◆ Problem to solve
Of the lines in the data below, write out exactly those from the one holding "The width and height of the screenshot is (1141, 925)." through the one holding "Given: Switch graphics to 3D mode", both included.

◆ Records supplied
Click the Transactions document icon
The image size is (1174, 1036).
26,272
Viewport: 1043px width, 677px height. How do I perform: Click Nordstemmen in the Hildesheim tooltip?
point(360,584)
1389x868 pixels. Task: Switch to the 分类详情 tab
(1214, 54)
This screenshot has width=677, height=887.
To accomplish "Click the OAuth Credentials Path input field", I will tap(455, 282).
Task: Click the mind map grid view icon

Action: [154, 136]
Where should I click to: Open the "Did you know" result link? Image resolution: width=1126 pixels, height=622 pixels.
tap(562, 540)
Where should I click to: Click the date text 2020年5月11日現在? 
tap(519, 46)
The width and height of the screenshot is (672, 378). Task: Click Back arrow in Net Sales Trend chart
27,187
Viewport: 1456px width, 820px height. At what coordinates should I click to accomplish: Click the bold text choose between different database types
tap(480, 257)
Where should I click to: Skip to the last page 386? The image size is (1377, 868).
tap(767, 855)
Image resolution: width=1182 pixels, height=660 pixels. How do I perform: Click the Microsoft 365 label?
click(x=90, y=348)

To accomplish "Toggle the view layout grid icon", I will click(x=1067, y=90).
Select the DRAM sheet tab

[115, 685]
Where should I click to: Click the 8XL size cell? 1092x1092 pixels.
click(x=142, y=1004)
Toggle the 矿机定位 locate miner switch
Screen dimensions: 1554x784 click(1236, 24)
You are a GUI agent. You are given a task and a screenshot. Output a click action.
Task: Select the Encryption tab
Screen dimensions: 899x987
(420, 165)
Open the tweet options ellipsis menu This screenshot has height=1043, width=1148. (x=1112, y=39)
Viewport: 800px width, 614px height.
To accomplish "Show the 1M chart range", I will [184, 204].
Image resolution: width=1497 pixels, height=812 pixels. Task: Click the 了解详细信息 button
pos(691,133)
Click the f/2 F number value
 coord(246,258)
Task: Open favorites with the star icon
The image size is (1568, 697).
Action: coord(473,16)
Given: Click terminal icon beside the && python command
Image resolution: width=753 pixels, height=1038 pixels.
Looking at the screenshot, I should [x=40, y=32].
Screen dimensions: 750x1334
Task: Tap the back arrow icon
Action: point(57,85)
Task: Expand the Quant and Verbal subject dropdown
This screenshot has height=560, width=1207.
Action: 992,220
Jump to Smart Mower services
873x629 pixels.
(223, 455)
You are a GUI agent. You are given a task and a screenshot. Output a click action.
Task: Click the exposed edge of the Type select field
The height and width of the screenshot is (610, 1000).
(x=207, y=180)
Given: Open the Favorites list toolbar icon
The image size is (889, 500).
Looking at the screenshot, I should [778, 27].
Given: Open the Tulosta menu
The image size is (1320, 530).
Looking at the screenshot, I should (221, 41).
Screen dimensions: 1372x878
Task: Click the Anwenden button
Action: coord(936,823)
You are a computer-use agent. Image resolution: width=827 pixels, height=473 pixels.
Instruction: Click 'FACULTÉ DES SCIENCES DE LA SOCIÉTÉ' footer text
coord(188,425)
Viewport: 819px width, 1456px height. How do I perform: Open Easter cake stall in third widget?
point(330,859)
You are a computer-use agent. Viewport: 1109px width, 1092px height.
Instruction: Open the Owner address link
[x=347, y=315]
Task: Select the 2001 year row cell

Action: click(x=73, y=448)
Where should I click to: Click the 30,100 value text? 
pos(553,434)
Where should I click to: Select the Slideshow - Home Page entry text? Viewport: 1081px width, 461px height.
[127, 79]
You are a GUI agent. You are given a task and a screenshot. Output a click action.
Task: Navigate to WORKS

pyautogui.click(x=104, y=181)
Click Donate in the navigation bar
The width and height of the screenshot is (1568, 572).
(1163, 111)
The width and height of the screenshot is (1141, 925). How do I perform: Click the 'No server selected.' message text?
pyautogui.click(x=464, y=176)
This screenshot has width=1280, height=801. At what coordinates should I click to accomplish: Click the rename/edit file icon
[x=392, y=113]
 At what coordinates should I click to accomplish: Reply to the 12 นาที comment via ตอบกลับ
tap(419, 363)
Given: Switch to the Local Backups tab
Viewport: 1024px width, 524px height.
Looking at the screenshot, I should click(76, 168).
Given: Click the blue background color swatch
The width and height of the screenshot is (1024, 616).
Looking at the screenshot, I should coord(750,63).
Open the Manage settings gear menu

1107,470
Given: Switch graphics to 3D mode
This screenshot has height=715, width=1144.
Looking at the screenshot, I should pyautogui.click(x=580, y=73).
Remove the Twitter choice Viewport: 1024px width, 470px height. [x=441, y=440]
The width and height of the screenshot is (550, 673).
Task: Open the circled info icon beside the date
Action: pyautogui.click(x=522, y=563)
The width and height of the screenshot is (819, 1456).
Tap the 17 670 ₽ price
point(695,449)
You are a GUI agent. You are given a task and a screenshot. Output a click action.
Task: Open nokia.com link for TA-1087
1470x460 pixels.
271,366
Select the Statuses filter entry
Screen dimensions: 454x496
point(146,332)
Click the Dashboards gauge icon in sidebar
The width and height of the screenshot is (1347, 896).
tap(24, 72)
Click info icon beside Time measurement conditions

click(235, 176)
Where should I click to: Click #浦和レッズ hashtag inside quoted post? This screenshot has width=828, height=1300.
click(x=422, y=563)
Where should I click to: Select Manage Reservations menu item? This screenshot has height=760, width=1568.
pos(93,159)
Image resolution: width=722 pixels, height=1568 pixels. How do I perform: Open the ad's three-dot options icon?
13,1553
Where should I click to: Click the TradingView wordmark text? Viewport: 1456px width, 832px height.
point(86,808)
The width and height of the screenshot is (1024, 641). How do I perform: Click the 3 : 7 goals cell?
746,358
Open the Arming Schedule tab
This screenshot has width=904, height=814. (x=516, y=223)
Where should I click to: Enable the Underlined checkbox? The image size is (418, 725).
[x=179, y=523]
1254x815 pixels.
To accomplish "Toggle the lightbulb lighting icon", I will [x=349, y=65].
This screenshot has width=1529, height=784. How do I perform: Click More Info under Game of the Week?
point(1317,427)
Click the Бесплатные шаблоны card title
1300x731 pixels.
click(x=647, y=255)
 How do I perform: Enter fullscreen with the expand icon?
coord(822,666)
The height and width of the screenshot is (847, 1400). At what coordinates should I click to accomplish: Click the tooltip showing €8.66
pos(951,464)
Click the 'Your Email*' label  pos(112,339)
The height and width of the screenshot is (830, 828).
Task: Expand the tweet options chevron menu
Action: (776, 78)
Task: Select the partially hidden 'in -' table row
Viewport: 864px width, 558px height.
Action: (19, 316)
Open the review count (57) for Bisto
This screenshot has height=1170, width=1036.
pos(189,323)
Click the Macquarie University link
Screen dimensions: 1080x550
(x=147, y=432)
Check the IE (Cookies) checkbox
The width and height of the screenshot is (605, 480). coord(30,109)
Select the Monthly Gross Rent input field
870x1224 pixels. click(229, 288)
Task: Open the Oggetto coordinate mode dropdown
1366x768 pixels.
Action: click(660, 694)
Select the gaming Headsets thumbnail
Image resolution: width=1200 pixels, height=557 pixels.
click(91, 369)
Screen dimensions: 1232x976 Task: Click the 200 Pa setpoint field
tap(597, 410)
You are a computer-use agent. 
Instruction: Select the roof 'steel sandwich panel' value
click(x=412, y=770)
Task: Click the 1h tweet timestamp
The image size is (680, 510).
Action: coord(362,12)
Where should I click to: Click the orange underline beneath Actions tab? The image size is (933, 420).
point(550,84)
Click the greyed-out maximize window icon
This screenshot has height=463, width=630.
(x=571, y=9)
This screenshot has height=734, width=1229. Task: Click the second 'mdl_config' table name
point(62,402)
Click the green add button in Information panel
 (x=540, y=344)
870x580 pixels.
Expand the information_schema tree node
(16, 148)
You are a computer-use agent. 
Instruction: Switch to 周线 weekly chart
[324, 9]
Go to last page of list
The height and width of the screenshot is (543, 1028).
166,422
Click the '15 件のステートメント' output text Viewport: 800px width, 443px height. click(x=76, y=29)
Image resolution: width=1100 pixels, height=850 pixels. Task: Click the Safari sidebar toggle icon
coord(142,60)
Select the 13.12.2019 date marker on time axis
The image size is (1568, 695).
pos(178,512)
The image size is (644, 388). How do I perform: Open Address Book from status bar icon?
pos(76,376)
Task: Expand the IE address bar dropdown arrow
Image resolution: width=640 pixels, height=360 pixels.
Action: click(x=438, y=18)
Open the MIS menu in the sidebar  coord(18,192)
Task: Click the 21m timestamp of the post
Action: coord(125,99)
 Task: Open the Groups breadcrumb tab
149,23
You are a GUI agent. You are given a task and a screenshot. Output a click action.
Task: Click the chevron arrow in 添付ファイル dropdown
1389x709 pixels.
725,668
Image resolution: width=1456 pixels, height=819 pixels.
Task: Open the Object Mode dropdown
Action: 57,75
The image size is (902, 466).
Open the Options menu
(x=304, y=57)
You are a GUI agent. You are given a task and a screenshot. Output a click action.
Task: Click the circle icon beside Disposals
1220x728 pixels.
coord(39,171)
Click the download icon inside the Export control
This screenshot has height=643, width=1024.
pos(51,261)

◆ Solution for this task
The width and height of the screenshot is (1141, 925). How do I perform: Click the 'No server selected.' message text?
pyautogui.click(x=464, y=176)
This screenshot has width=1280, height=801. At what coordinates should I click to accomplish: Click the rename/edit file icon
[x=392, y=113]
 At what coordinates should I click to accomplish: Reply to the 12 นาที comment via ตอบกลับ
tap(419, 363)
Given: Switch to the Local Backups tab
Viewport: 1024px width, 524px height.
Looking at the screenshot, I should click(76, 168).
Given: Click the blue background color swatch
The width and height of the screenshot is (1024, 616).
Looking at the screenshot, I should coord(750,63).
Open the Manage settings gear menu

1107,470
Given: Switch graphics to 3D mode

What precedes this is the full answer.